- **Your goal**: For the listing below, report all lines that hold the word "agent".

(Recorded data)

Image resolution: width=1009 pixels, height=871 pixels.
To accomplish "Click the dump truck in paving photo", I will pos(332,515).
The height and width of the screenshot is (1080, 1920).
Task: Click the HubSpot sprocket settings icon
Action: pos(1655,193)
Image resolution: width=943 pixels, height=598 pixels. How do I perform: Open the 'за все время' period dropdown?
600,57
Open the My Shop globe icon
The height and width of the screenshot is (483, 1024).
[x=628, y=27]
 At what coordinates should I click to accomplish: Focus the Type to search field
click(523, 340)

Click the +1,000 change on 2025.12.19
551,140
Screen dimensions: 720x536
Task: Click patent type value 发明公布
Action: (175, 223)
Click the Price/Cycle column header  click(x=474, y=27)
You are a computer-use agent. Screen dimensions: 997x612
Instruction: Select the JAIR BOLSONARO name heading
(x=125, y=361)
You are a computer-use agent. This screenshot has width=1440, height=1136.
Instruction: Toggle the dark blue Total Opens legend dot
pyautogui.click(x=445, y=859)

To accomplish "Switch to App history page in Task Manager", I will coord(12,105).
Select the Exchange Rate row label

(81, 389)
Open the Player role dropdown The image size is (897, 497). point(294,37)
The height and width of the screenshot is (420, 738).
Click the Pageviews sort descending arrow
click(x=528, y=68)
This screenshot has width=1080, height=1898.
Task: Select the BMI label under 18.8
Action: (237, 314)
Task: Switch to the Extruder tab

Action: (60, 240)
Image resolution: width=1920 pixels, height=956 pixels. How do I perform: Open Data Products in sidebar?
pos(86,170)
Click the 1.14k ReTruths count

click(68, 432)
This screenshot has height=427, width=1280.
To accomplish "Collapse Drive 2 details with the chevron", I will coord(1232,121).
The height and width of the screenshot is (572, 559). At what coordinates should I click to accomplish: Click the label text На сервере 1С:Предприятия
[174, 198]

(End Recorded data)

- **Exercise solution**:
You are a computer-use agent. Screen dimensions: 997x612
You are a computer-use agent. This screenshot has width=1440, height=1136.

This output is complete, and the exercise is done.